Fork me on GitHub
#sql
<
2018-11-27
>
michaellindon00:11:57

I'm getting the following error 😞

Unhandled java.sql.SQLException
   Invalid state, the Connection object is closed.

michaellindon00:11:27

I'm trying to create a lazy seq of results

michaellindon00:11:56

(defn sql-stream
  [con batch-size n]
  (lazy-seq
   (cons
    (sql/query
     con
     [
      (str "select * from table order by id offset "
           (* n batch-size)
           " rows fetch next "
            batch-size
           " rows only")
      ])
    (sql-stream con batch-size (inc n))))
  )

donaldball00:11:01

You have to realize your results before the connection (or transaction) closes

michaellindon00:11:35

if I do (take 5 (sql-stream db-spec 10 0)) everythings fine, but if i wrap it like

(def bar (sql/with-db-connection [con db-spec]
           (sql-stream con 5 0)))
(take 5 bar)
i get the error

seancorfield00:11:49

@michaellindon That is to be expected. You're explicitly creating a lazy sequence, which prevents sql/query from running until the sequence is realized -- which you are doing outside the scope of the DB connection.

seancorfield00:11:00

If you do (take 5 (sql-stream db-spec 5 0)), that will work -- because sql/query will open the connection, do the select, and then close it, and return a fully-realized result set.

seancorfield00:11:33

If you want to stream results, you need to use reducible-query -- there are examples in the docs...

seancorfield00:11:11

...but bear in mind it often requires DB-specific options specified to either the connection point or elsewhere.

michaellindon00:11:37

Thanks for your help, my use case is that I want to pull a large amount of data from on DB, and then push it onto another DB. It's too big to do this in one go as it won't fit into memory, so my solution was to create a lazy stream of batch results, and then apply a transducer to push it to the new DB. Because the sequence will be quite long in length, I want to reuse the same DB connection every time I ask for a new batch, rather than opening a new one. My fear is that repeated executions of sql/query will open up new connections. Should I move to reducible query?

seancorfield00:11:16

With the appropriate DB-specific options, reducible-query should let you stream rows from one DB, although you'd be inserting them one row at a time into the other DB, which may be less than optimal.

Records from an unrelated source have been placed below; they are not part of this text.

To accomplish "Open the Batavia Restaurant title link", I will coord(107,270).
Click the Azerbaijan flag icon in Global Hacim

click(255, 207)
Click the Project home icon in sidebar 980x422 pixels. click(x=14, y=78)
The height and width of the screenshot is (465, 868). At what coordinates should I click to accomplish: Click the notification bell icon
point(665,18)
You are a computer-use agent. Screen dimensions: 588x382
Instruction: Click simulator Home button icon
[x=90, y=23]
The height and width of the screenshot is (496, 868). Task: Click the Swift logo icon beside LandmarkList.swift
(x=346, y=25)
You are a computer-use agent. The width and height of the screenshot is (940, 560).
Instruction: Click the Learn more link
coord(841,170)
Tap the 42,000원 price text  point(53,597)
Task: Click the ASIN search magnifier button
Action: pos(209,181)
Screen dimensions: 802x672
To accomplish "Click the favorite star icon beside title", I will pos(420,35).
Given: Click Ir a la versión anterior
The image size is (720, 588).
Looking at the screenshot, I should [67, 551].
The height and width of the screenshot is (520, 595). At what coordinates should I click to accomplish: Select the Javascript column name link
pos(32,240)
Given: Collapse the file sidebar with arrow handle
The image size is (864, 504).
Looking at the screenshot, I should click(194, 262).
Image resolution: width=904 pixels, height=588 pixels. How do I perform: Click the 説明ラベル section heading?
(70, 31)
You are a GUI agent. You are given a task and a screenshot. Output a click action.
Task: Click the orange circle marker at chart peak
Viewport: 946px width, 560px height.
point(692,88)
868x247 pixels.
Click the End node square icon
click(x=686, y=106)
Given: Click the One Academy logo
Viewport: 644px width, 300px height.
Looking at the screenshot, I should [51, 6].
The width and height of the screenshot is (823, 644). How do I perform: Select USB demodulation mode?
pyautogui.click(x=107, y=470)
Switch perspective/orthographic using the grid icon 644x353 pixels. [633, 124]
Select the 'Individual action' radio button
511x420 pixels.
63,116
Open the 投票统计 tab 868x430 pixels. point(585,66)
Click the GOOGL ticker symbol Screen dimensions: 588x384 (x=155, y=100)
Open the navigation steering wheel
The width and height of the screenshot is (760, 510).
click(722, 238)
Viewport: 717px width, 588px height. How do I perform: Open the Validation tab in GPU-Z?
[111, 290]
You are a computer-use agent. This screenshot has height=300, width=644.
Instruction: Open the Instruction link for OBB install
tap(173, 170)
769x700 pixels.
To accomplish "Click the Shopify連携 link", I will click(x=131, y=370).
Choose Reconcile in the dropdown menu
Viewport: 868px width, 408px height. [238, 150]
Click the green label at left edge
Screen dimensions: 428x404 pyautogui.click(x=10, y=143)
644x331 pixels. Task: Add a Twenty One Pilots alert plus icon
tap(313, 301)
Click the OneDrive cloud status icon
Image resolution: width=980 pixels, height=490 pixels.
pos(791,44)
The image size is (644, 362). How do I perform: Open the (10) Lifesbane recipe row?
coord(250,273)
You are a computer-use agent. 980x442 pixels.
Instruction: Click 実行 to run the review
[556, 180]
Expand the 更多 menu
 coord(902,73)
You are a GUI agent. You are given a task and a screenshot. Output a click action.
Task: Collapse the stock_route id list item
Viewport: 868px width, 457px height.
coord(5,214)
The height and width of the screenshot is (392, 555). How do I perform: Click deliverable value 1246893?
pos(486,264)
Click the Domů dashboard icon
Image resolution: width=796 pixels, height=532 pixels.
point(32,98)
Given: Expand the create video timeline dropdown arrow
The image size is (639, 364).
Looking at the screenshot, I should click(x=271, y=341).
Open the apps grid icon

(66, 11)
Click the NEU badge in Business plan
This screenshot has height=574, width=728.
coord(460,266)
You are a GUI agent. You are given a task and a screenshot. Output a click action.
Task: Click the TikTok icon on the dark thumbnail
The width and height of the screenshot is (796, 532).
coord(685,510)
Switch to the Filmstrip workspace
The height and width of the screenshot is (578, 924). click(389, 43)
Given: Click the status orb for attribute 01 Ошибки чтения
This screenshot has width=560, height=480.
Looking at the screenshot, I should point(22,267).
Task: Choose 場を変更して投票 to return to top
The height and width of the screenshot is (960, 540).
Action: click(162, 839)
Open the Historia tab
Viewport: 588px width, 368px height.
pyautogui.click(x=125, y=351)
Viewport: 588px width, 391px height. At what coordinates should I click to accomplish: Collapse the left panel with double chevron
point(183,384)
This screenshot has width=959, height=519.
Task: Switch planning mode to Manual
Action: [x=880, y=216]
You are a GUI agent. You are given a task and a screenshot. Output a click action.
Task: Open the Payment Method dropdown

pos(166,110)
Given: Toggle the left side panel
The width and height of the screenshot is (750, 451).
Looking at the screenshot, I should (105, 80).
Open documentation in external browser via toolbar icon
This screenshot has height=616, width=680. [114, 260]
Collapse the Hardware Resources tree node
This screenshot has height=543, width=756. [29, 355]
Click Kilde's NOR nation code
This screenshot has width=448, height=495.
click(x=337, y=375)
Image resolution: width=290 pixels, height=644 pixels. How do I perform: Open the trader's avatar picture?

Otherwise you want an eager loop that pulls blocks from one DB and inserts those blocks into the other DB.

seancorfield00:11:37

A couple of caveats: you'll need to use insert-multi! with column data (not row hash maps) if you want to do bulk inserts; on some DBs, you need additional options to get the driver to truly do bulk inserts (see the earlier discussion about PostgreSQL in that respect).

seancorfield00:11:37

You can wrap your doseq loop in with-db-connection calls for both DBs so you reuse the input connection for all selects and reuse the output connection for all inserts.

seancorfield00:11:12

All that said, if you're really pushing large amounts of data from one DB to another -- there are going to be faster ways that running it all through the JVM.

rymndhng01:11:12

i'd highly recommend the reducible-query + cursor + transducer approach as well, I found it's an elegant decomposition for moving data. it's a pattern that i use over and over, so learning to be comfortable with these abstractions will pay you dividends in the long term 😄

seancorfield01:11:04

@rymndhng How did you find the performance of inserting rows one-by-one in that case? (compared to the potential speed-up of doing bulk inserts)

jaihindhreddy03:11:50

^^ What might such a faster way look like?

kulminaator09:11:04

My 2 cents, after having a go at a 85 million record table (without primary key or any index, yay) = cursor without hold on input and multi inserts on output, batches of 1k or 10k depending on what replication systems on target can withstand.

kulminaator09:11:07

You will get nowhere with individual inserts on numbers like these, even the slightest latency will kill you.

rymndhng18:11:25

@seancorfield In the past i've done some benchmarking of inserts using JDBC and I was able to get a rough 10x speedup from using batched inserts instead of single inserts In my code, I've been writing to a csv so it hasn't been a big issue -- could you not pass in an xform (partition-all 1000) and use insert-multi!?

(def xform (partitionl-all 1000))
(defn write-batch-to-db [db my-batch] ...) ;; performs jdbc/insert-multi!

;; perform the operation here
(let [reducible (jdbc/reducible-query ...)]
  (transduce xform #(write-batch-to-db db %) reducible))

seancorfield18:11:34

That's an interesting -- and probably very good -- idea!

seancorfield18:11:56

And, yes, I would expect to see an order of magnitude speedup using batched inserts.

😁 2